RECORDS FOR THE TASK
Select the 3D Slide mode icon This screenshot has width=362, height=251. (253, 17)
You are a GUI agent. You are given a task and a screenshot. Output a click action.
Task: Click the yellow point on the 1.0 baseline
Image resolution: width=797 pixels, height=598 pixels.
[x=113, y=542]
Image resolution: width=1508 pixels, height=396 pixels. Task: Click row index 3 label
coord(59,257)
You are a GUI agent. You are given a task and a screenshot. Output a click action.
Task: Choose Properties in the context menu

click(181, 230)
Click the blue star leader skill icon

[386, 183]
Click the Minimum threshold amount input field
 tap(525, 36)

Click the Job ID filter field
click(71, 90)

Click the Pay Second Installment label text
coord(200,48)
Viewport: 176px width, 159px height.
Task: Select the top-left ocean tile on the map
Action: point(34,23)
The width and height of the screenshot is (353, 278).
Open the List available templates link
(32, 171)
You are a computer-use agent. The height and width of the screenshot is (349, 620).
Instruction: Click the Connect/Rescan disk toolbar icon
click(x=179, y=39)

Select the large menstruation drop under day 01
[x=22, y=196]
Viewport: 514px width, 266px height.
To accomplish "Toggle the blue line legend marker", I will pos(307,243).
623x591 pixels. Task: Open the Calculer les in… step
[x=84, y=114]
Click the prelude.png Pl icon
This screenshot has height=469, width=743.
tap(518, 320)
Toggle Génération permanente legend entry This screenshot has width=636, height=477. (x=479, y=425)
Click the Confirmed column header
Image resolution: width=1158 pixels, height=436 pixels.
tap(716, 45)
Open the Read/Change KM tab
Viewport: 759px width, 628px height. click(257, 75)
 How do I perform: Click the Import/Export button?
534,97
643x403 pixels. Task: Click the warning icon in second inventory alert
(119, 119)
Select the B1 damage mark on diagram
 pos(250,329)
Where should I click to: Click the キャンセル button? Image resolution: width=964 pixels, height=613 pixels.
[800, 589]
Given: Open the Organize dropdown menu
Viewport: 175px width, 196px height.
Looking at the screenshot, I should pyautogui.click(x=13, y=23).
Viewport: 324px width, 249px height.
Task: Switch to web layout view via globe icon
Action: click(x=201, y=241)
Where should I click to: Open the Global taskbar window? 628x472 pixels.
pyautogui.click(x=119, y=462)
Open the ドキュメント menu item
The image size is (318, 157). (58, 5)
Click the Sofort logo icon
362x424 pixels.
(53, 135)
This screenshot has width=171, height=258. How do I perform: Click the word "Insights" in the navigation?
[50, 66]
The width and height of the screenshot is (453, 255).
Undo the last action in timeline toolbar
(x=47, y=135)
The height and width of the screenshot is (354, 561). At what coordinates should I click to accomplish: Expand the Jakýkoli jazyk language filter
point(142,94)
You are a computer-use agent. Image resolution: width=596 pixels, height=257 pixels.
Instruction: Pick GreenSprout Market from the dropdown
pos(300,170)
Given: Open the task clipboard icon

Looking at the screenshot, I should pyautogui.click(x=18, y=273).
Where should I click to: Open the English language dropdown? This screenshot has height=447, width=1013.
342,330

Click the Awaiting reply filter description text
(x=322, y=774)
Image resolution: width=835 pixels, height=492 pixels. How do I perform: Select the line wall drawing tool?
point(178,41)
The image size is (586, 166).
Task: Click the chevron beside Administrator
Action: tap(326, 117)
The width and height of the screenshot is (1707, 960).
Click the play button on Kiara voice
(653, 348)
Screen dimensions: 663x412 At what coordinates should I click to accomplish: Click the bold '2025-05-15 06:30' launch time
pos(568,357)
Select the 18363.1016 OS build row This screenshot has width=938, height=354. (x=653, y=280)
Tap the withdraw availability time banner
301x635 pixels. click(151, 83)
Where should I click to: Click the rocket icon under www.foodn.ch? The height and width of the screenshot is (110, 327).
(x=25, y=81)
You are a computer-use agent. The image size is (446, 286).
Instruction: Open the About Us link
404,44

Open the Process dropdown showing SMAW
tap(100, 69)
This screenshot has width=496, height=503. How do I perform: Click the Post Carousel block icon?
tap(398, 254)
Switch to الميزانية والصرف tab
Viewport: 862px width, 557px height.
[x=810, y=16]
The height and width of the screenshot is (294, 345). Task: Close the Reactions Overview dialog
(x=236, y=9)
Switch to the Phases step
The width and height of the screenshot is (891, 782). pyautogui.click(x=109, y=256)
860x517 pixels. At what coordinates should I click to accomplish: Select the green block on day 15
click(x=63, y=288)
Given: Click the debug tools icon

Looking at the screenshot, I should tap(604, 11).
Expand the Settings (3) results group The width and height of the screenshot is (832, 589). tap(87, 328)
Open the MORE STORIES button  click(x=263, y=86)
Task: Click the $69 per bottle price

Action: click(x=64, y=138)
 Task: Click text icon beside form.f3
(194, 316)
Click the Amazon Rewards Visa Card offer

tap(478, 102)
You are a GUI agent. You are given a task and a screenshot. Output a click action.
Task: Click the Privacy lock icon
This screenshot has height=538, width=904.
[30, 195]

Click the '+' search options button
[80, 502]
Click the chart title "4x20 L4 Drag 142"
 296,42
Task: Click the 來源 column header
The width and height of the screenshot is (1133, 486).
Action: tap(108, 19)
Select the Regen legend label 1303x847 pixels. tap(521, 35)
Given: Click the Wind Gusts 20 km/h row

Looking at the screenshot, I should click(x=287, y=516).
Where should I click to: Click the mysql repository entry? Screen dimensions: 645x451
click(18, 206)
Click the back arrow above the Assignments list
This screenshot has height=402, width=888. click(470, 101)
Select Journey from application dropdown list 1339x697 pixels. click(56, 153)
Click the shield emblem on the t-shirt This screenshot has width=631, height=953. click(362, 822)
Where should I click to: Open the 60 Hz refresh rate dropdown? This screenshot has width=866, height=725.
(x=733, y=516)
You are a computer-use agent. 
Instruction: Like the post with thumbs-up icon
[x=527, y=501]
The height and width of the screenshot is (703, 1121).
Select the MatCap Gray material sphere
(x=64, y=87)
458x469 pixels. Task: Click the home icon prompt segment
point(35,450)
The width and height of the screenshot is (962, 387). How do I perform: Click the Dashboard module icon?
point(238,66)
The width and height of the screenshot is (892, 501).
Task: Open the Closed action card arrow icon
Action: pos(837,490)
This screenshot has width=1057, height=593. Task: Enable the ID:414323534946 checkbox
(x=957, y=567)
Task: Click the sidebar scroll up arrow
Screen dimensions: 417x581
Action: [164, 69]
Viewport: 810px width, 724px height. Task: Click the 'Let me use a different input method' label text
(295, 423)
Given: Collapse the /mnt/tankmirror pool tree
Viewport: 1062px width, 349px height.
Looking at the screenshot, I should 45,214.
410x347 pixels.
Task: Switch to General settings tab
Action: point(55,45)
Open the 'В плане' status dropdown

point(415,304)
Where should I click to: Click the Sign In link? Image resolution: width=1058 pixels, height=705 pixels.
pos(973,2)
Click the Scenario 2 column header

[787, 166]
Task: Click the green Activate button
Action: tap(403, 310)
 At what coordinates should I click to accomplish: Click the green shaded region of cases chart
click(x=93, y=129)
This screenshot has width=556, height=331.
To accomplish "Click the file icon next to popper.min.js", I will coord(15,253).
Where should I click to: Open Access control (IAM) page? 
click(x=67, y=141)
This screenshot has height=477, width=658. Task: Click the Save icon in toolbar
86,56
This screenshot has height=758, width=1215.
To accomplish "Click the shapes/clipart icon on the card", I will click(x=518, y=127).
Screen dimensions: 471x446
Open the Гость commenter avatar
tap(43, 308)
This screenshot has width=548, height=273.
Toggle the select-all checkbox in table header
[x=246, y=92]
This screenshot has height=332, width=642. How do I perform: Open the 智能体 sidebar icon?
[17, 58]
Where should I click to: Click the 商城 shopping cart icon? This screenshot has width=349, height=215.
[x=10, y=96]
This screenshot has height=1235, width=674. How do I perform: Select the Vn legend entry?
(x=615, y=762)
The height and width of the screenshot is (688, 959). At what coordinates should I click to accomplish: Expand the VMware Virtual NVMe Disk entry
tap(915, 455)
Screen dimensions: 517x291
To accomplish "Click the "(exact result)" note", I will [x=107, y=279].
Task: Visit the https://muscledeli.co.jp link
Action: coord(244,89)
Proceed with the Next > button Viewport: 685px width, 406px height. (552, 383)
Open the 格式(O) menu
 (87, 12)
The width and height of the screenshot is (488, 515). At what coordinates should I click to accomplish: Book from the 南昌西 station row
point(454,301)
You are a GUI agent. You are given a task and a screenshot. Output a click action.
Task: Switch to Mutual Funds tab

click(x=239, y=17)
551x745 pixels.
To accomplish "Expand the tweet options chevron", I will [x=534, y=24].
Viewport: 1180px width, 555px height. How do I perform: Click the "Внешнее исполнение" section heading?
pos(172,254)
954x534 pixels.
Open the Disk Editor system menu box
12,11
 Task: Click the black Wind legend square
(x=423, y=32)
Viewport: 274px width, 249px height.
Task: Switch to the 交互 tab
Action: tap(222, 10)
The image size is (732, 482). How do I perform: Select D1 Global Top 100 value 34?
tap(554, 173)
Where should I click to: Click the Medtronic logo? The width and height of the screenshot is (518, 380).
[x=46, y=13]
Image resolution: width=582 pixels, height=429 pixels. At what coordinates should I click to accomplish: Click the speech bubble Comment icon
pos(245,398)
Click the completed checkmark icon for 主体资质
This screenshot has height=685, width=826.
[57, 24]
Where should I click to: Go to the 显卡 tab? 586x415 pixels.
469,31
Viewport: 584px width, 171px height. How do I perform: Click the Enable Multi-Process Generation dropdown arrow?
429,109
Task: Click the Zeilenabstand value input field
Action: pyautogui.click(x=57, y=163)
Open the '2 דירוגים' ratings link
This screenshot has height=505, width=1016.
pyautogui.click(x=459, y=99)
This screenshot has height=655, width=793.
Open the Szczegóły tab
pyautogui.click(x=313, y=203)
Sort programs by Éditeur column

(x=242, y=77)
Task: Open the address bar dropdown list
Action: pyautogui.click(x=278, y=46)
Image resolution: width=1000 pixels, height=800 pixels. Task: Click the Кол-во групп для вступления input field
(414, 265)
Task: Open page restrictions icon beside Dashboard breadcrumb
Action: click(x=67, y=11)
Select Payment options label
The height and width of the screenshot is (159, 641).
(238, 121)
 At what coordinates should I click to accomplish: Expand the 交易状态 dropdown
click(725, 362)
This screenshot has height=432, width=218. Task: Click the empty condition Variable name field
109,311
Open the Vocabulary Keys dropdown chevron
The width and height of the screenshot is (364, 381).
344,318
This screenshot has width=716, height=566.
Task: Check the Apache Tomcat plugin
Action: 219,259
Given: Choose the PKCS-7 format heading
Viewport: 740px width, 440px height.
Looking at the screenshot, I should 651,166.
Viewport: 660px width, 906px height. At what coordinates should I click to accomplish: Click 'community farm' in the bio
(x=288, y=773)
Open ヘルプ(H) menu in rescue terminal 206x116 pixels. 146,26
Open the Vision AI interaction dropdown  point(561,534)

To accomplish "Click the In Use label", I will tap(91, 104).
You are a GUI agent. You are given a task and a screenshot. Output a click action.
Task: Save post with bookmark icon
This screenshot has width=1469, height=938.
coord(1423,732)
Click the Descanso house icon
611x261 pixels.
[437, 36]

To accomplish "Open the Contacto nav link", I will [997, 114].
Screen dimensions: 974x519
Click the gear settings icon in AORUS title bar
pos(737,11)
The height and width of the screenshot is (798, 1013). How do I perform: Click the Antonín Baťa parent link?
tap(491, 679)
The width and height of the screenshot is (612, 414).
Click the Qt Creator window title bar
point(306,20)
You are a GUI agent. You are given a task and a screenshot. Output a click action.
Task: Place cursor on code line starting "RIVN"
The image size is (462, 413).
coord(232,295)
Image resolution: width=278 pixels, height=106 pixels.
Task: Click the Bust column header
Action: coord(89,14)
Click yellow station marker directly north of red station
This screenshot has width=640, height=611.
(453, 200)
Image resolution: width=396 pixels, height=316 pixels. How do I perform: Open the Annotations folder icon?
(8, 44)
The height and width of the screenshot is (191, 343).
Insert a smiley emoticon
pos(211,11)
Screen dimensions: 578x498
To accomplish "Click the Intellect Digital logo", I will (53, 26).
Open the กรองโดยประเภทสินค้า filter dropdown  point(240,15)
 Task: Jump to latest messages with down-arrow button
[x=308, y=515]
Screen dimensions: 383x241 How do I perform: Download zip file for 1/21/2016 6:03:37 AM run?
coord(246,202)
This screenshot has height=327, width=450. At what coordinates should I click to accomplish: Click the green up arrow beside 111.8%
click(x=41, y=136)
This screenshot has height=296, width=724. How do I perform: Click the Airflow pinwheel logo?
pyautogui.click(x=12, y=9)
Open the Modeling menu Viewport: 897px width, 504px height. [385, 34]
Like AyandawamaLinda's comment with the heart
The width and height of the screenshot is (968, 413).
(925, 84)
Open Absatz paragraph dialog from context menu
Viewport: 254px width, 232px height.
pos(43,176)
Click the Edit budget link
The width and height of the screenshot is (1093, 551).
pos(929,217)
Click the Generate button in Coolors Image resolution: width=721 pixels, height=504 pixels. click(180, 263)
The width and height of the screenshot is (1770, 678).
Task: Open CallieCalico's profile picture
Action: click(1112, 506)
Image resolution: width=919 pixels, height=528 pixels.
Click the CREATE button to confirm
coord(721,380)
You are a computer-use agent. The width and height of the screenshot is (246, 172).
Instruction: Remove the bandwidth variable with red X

EXERCISE
Which lines above contain the word "computer"? Copy each of them.

REPLY
You are a computer-use agent. The height and width of the screenshot is (349, 620).
You are a computer-use agent. Image resolution: width=596 pixels, height=257 pixels.
You are a computer-use agent. The image size is (446, 286).
You are a computer-use agent. 
You are a computer-use agent. The width and height of the screenshot is (246, 172).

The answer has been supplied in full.